Concern and frustration at government delay

Tonnes of dead fish have washed up on beaches since early April. Picture courtesy AFP

Tonnes of dead fish have washed up on beaches since early April. Picture courtesy AFP

With demonstrations banned, and the media firmly under state control, frustration at the government’s handling of the mass fish deaths in central provinces has increasingly been restricted to social media.

Concerned citizens have been relying on the internet to share information about the disaster amid widespread distrust of the government’s response and its failure to identify who was responsible.

An online survey conducted by an independent NGO found that 86% of respondents were very concerned about the environmental disaster.

A self selecting sample of 8,000 people responded within 48 hours of the survey going online on the Facebook page of the environmental group, Green Trees, which campaigned to stop the cutting down of trees in Hanoi by the city authorities last year.

Many respondents expressed their anger at the slow reaction of top leaders and demanded transparency in what’s seen as the worst environmental catastrophe in the country’s recent history.

The government has yet to announce the results of its investigation into the cause of the disaster, which many activists suspect was caused by discharges from a steel plant run by a subsidiary of the Formosa Plastics Corporation of Taiwan.
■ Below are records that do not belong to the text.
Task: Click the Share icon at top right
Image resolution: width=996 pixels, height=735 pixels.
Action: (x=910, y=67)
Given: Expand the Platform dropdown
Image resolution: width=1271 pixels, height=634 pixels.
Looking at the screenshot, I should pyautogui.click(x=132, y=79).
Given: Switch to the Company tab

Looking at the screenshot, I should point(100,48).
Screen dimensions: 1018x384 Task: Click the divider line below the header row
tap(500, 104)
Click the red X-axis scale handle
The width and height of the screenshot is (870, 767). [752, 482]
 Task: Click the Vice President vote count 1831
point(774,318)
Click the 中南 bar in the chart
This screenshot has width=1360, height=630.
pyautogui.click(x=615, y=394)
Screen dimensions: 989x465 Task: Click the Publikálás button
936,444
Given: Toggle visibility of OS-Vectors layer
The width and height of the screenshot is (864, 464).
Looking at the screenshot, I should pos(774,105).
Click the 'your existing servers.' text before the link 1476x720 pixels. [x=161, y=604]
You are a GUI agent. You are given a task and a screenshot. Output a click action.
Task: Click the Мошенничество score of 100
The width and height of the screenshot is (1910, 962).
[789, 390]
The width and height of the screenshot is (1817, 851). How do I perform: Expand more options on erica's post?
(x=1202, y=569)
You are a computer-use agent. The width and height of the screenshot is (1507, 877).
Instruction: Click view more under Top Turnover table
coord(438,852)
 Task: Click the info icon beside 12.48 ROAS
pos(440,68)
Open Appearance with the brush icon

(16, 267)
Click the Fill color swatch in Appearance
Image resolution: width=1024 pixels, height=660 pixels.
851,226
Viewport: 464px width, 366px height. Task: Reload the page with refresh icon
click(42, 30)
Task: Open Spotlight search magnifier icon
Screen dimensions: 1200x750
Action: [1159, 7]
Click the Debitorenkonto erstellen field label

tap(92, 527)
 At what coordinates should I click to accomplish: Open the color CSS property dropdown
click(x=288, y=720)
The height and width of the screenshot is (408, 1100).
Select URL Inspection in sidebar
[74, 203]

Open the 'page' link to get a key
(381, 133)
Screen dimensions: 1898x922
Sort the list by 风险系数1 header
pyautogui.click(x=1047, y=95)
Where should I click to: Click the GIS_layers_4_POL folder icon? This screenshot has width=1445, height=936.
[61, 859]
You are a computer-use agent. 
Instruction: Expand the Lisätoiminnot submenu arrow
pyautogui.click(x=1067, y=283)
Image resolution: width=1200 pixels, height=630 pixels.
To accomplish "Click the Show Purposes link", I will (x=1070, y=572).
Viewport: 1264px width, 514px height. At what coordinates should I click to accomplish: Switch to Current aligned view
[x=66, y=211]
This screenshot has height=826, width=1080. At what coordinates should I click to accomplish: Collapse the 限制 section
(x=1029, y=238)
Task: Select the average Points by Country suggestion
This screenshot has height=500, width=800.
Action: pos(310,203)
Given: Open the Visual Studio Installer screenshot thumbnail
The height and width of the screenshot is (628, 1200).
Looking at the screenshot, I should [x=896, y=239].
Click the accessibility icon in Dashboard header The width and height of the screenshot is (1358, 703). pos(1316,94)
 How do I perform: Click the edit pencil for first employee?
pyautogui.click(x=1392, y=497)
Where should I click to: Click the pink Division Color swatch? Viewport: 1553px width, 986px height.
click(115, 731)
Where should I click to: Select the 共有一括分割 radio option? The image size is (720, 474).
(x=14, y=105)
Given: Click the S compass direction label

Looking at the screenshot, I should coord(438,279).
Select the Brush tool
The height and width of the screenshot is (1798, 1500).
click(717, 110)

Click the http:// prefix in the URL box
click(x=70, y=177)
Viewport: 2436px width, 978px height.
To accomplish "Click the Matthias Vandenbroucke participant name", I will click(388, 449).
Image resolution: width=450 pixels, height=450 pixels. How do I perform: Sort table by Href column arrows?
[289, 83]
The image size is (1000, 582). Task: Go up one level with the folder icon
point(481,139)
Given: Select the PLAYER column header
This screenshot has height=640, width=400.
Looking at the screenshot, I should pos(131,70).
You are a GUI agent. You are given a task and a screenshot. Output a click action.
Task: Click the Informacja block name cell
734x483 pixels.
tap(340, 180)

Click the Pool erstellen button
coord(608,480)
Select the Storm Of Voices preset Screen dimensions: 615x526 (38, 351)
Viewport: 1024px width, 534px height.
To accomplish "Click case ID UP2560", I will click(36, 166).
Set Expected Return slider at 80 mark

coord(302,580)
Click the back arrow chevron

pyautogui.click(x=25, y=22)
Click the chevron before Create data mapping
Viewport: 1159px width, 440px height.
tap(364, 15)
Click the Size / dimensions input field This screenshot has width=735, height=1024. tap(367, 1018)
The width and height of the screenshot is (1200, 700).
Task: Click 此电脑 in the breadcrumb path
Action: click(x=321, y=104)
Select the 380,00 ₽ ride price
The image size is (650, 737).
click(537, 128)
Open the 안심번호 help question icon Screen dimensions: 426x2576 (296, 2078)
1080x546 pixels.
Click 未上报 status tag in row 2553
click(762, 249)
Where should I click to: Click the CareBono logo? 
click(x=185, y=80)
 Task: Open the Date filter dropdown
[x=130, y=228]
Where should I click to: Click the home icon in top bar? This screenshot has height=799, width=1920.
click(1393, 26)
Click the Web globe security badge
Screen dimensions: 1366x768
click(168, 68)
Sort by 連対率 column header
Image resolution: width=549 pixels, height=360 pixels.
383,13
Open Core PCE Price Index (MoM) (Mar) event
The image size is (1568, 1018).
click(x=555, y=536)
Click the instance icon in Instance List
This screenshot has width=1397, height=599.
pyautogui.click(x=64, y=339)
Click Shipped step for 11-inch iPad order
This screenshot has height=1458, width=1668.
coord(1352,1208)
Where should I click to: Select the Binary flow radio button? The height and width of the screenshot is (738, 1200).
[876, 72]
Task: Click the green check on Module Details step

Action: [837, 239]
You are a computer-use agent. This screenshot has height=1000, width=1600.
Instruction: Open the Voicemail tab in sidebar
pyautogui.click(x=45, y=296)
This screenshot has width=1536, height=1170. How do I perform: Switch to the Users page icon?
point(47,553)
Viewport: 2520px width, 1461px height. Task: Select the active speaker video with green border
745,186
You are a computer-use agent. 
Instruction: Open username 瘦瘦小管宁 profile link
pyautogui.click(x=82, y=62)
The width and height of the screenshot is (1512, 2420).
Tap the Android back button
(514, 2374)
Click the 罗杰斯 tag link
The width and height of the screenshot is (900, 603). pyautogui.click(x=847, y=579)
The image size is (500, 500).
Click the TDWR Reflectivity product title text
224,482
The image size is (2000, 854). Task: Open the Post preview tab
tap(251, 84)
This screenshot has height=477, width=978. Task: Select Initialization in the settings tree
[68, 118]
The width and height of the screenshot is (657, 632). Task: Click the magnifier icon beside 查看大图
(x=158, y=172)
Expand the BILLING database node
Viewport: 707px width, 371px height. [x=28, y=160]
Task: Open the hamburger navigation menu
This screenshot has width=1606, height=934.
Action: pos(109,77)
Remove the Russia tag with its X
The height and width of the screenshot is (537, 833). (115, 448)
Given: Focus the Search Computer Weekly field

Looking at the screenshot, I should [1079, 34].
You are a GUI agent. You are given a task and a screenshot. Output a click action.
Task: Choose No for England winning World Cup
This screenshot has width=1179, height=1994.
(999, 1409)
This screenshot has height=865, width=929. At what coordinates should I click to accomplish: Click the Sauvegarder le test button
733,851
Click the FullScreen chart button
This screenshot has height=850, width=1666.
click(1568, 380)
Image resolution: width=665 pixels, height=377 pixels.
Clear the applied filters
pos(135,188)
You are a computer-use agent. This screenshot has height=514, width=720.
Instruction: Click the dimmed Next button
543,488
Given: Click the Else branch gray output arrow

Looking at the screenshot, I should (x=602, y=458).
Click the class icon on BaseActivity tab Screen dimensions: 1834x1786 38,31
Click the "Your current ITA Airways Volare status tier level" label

From the replies to date, 86% of them stated that they were very concerned about the mass fish deaths and 13% said they were concerned about it.

44% of all those who were surveyed reported that they had stopped eating fish and other seafood since hearing news of the disaster, while 36% of them said they had stocked up on sea salt and fish sauce. 95% indicated that they wanted to know the cause of the catastrophe.

The overwhelming demand was for more transparency from a government that has done little to reassure the public that it will punish the perpetrators and take steps to prevent similar disasters in the future.

Many respondents said that a state of emergency should have been called; emergency help given to fishermen and their families; an independent committee set up to investigate; and compensation offered to victims.

When asked whether they were satisfied with the reaction of the government, 58% stated that they were completely unsatisfied and that the government had made things worse. 37.5% said that the government had failed to act accordingly.

This survey will continue until June 16, 2016.